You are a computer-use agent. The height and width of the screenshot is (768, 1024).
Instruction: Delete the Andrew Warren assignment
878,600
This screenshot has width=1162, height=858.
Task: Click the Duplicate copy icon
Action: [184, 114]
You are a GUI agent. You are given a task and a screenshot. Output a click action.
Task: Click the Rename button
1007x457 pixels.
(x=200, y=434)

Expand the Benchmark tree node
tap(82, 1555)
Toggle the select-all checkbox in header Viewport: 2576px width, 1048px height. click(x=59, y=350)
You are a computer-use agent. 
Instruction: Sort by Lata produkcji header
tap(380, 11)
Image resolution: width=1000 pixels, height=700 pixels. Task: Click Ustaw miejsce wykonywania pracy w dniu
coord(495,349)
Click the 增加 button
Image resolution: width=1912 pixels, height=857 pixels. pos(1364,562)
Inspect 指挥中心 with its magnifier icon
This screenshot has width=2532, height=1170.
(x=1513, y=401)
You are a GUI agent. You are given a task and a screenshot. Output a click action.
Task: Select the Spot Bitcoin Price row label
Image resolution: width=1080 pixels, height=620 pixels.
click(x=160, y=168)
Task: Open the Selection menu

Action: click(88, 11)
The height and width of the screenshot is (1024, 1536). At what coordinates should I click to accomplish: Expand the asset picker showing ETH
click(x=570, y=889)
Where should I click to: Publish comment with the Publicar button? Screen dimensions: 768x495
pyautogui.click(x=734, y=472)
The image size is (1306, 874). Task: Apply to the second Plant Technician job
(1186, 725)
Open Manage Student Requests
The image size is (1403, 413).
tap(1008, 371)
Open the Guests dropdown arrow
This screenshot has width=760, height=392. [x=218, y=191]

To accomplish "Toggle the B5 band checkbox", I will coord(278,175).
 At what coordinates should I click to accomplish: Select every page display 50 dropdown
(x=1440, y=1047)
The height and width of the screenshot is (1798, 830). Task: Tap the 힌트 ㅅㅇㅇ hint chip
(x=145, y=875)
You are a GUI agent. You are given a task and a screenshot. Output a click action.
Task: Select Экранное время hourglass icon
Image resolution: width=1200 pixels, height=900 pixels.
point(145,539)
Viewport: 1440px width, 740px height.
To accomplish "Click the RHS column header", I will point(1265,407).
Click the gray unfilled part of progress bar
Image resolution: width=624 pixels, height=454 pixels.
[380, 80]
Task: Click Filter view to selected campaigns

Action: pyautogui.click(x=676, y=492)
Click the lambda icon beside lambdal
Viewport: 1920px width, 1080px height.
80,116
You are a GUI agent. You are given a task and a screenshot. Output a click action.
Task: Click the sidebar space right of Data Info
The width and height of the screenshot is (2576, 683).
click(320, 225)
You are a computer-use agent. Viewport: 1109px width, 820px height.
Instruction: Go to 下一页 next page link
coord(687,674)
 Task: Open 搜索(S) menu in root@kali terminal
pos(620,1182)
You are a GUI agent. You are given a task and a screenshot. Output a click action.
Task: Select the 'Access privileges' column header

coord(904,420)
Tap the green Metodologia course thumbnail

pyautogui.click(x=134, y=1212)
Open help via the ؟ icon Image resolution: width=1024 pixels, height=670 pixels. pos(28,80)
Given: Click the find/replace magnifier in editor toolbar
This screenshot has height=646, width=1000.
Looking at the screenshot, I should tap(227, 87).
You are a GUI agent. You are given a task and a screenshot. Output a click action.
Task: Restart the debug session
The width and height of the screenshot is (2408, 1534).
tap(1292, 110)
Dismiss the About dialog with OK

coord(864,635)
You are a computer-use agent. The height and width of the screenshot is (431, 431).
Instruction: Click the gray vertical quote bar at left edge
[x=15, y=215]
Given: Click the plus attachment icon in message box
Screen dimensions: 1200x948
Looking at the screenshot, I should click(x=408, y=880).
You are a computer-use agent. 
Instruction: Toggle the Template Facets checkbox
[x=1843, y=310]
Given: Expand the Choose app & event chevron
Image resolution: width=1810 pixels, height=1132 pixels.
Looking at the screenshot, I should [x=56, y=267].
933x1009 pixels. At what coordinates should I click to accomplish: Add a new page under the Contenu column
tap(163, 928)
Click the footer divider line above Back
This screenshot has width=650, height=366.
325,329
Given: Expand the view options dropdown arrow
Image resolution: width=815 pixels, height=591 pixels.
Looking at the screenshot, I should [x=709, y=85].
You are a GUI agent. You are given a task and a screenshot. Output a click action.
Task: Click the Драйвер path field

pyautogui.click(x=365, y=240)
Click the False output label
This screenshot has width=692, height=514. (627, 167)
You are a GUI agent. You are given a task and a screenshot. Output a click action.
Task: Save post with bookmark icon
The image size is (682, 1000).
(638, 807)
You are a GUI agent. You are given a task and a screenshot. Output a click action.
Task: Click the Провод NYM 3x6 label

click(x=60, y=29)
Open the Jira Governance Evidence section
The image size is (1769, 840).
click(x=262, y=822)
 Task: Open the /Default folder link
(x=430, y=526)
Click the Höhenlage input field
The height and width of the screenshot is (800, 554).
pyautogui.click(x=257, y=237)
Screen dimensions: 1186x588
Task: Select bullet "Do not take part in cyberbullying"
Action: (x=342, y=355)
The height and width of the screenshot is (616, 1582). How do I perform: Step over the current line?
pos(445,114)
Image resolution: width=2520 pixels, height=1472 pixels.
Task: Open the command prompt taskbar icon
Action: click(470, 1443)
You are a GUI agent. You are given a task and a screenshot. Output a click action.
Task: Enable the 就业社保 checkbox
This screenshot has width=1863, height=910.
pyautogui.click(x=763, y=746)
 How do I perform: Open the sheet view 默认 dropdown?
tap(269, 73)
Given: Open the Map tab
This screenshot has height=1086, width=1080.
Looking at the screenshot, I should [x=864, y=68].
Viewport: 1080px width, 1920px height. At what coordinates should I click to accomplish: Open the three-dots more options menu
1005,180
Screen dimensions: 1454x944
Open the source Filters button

◆ WHAT THE EXERCISE ASKS ◆
Rewrite the entire listing above as a numbered list, omitting any blank lines.

◆ WRITTEN ANSWER ◆
1. You are a computer-use agent. The height and width of the screenshot is (768, 1024).
2. Instruction: Delete the Andrew Warren assignment
3. 878,600
4. This screenshot has width=1162, height=858.
5. Task: Click the Duplicate copy icon
6. Action: [184, 114]
7. You are a GUI agent. You are given a task and a screenshot. Output a click action.
8. Task: Click the Rename button
9. 1007x457 pixels.
10. (x=200, y=434)
11. Expand the Benchmark tree node
12. tap(82, 1555)
13. Toggle the select-all checkbox in header Viewport: 2576px width, 1048px height. click(x=59, y=350)
14. You are a computer-use agent. 
15. Instruction: Sort by Lata produkcji header
16. tap(380, 11)
17. Image resolution: width=1000 pixels, height=700 pixels. Task: Click Ustaw miejsce wykonywania pracy w dniu
18. coord(495,349)
19. Click the 增加 button
20. Image resolution: width=1912 pixels, height=857 pixels. pos(1364,562)
21. Inspect 指挥中心 with its magnifier icon
22. This screenshot has width=2532, height=1170.
23. (x=1513, y=401)
24. You are a GUI agent. You are given a task and a screenshot. Output a click action.
25. Task: Select the Spot Bitcoin Price row label
26. Image resolution: width=1080 pixels, height=620 pixels.
27. click(x=160, y=168)
28. Task: Open the Selection menu
29. Action: click(88, 11)
30. The height and width of the screenshot is (1024, 1536). At what coordinates should I click to accomplish: Expand the asset picker showing ETH
31. click(x=570, y=889)
32. Where should I click to: Publish comment with the Publicar button? Screen dimensions: 768x495
33. pyautogui.click(x=734, y=472)
34. The image size is (1306, 874). Task: Apply to the second Plant Technician job
35. (1186, 725)
36. Open Manage Student Requests
37. The image size is (1403, 413).
38. tap(1008, 371)
39. Open the Guests dropdown arrow
40. This screenshot has width=760, height=392. [x=218, y=191]
41. To accomplish "Toggle the B5 band checkbox", I will coord(278,175).
42.  At what coordinates should I click to accomplish: Select every page display 50 dropdown
43. (x=1440, y=1047)
44. The height and width of the screenshot is (1798, 830). Task: Tap the 힌트 ㅅㅇㅇ hint chip
45. (x=145, y=875)
46. You are a GUI agent. You are given a task and a screenshot. Output a click action.
47. Task: Select Экранное время hourglass icon
48. Image resolution: width=1200 pixels, height=900 pixels.
49. point(145,539)
50. Viewport: 1440px width, 740px height.
51. To accomplish "Click the RHS column header", I will point(1265,407).
52. Click the gray unfilled part of progress bar
53. Image resolution: width=624 pixels, height=454 pixels.
54. [380, 80]
55. Task: Click Filter view to selected campaigns
56. Action: pyautogui.click(x=676, y=492)
57. Click the lambda icon beside lambdal
58. Viewport: 1920px width, 1080px height.
59. 80,116
60. You are a GUI agent. You are given a task and a screenshot. Output a click action.
61. Task: Click the sidebar space right of Data Info
62. The width and height of the screenshot is (2576, 683).
63. click(320, 225)
64. You are a computer-use agent. Viewport: 1109px width, 820px height.
65. Instruction: Go to 下一页 next page link
66. coord(687,674)
67.  Task: Open 搜索(S) menu in root@kali terminal
68. pos(620,1182)
69. You are a GUI agent. You are given a task and a screenshot. Output a click action.
70. Task: Select the 'Access privileges' column header
71. coord(904,420)
72. Tap the green Metodologia course thumbnail
73. pyautogui.click(x=134, y=1212)
74. Open help via the ؟ icon Image resolution: width=1024 pixels, height=670 pixels. pos(28,80)
75. Given: Click the find/replace magnifier in editor toolbar
76. This screenshot has height=646, width=1000.
77. Looking at the screenshot, I should tap(227, 87).
78. You are a GUI agent. You are given a task and a screenshot. Output a click action.
79. Task: Restart the debug session
80. The width and height of the screenshot is (2408, 1534).
81. tap(1292, 110)
82. Dismiss the About dialog with OK
83. coord(864,635)
84. You are a computer-use agent. The height and width of the screenshot is (431, 431).
85. Instruction: Click the gray vertical quote bar at left edge
86. [x=15, y=215]
87. Given: Click the plus attachment icon in message box
88. Screen dimensions: 1200x948
89. Looking at the screenshot, I should click(x=408, y=880).
90. You are a computer-use agent. 
91. Instruction: Toggle the Template Facets checkbox
92. [x=1843, y=310]
93. Given: Expand the Choose app & event chevron
94. Image resolution: width=1810 pixels, height=1132 pixels.
95. Looking at the screenshot, I should [x=56, y=267].
96. 933x1009 pixels. At what coordinates should I click to accomplish: Add a new page under the Contenu column
97. tap(163, 928)
98. Click the footer divider line above Back
99. This screenshot has width=650, height=366.
100. 325,329
101. Given: Expand the view options dropdown arrow
102. Image resolution: width=815 pixels, height=591 pixels.
103. Looking at the screenshot, I should [x=709, y=85].
104. You are a GUI agent. You are given a task and a screenshot. Output a click action.
105. Task: Click the Драйвер path field
106. pyautogui.click(x=365, y=240)
107. Click the False output label
108. This screenshot has width=692, height=514. (627, 167)
109. You are a GUI agent. You are given a task and a screenshot. Output a click action.
110. Task: Save post with bookmark icon
111. The image size is (682, 1000).
112. (638, 807)
113. You are a GUI agent. You are given a task and a screenshot. Output a click action.
114. Task: Click the Провод NYM 3x6 label
115. click(x=60, y=29)
116. Open the Jira Governance Evidence section
117. The image size is (1769, 840).
118. click(x=262, y=822)
119.  Task: Open the /Default folder link
120. (x=430, y=526)
121. Click the Höhenlage input field
122. The height and width of the screenshot is (800, 554).
123. pyautogui.click(x=257, y=237)
124. Screen dimensions: 1186x588
125. Task: Select bullet "Do not take part in cyberbullying"
126. Action: (x=342, y=355)
127. The height and width of the screenshot is (616, 1582). How do I perform: Step over the current line?
128. pos(445,114)
129. Image resolution: width=2520 pixels, height=1472 pixels.
130. Task: Open the command prompt taskbar icon
131. Action: click(470, 1443)
132. You are a GUI agent. You are given a task and a screenshot. Output a click action.
133. Task: Enable the 就业社保 checkbox
134. This screenshot has width=1863, height=910.
135. pyautogui.click(x=763, y=746)
136.  How do I perform: Open the sheet view 默认 dropdown?
137. tap(269, 73)
138. Given: Open the Map tab
139. This screenshot has height=1086, width=1080.
140. Looking at the screenshot, I should [x=864, y=68].
141. Viewport: 1080px width, 1920px height. At what coordinates should I click to accomplish: Open the three-dots more options menu
142. 1005,180
143. Screen dimensions: 1454x944
144. Open the source Filters button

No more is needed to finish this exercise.